PIMFA questions whether the FCA is fit for purpose

Viewpoints
March 3, 2020
1 minutes

PIMFA, the trade association for investment services and financial advice has published a paper on FCA supervision, asking whether it is "fit for purpose". 

PIMFA identifies areas where it considers that the FCA is not meeting its regulatory objectives. These include querying how the FCA assesses its own suitability and effectiveness as a supervisor, its data and intelligence gathering and failure to take swift action against firms for criminal offences. Interestingly, PIMFA observes that while firms continue to be concerned about rising FSCS levy costs, they are even more concerned about accountability within the FCA in relation to its supervisory approach and its impact.  PIMFA states that "firms are unwilling to provide feedback directly to FCA where they believe that supervisory engagement is unsatisfactory".

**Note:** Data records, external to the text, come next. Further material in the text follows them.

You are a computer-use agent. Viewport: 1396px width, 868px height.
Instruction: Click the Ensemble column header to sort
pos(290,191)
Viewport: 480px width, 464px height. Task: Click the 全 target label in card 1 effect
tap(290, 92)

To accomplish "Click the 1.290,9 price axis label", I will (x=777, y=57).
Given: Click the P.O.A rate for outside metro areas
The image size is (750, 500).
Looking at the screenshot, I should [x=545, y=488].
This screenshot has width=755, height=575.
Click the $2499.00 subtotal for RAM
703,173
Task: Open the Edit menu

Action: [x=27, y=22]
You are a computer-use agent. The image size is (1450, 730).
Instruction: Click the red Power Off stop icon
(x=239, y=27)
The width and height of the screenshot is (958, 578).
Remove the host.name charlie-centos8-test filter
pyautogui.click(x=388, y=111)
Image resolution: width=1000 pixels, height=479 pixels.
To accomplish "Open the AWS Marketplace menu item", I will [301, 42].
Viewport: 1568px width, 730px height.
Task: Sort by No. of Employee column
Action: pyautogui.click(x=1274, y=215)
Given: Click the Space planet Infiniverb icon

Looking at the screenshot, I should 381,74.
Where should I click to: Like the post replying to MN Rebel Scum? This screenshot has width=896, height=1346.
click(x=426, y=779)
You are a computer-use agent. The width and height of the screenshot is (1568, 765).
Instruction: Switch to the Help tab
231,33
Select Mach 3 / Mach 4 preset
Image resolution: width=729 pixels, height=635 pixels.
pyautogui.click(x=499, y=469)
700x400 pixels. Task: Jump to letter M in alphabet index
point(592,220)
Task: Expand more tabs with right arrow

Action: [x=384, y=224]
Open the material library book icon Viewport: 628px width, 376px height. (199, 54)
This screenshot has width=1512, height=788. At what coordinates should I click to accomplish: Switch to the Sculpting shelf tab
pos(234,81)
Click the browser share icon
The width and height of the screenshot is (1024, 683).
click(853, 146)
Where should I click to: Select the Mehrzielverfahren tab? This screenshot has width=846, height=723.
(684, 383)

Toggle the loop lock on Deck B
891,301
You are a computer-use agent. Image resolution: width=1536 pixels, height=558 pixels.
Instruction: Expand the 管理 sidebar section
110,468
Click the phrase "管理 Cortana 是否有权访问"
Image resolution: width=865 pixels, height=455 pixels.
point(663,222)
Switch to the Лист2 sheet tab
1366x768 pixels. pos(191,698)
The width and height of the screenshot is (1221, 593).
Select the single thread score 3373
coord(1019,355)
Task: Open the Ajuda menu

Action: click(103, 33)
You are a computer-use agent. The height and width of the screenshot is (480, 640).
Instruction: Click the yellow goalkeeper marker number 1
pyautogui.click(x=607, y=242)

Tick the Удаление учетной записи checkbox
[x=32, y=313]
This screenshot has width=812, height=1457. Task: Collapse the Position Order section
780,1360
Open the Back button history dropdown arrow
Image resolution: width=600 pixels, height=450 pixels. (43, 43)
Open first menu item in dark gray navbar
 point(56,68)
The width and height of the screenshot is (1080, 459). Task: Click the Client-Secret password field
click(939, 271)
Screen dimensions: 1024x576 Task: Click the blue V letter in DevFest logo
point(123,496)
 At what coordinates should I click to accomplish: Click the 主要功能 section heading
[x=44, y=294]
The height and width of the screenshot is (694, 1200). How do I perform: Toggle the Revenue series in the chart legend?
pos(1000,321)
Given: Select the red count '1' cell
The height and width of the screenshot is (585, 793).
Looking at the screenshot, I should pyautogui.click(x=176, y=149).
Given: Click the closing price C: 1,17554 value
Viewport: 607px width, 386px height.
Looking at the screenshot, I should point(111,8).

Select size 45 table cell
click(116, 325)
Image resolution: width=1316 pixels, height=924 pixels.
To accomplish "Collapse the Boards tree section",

PIMFA raises worthwhile questions about the effectiveness of FCA supervision and encourages a wider debate about the future of regulation in the UK, that goes beyond the content of the rule book. While it is accepted that firm defaults will always arise, the regulator should also reflect on whether failures in its supervisory regime have played a factor, and how these could be addressed to avoid them being repeated. For example, the FCA should review its supervisory output, methodology and resourcing, and consider the skills and experience of its staff. Such reviews could be particularly informative in cases where it appears that the defaulting firm has disregarded its regulatory obligations over a prolonged period. Honest and open reflection on these issues would increase both credibility and effectiveness of the supervisory system.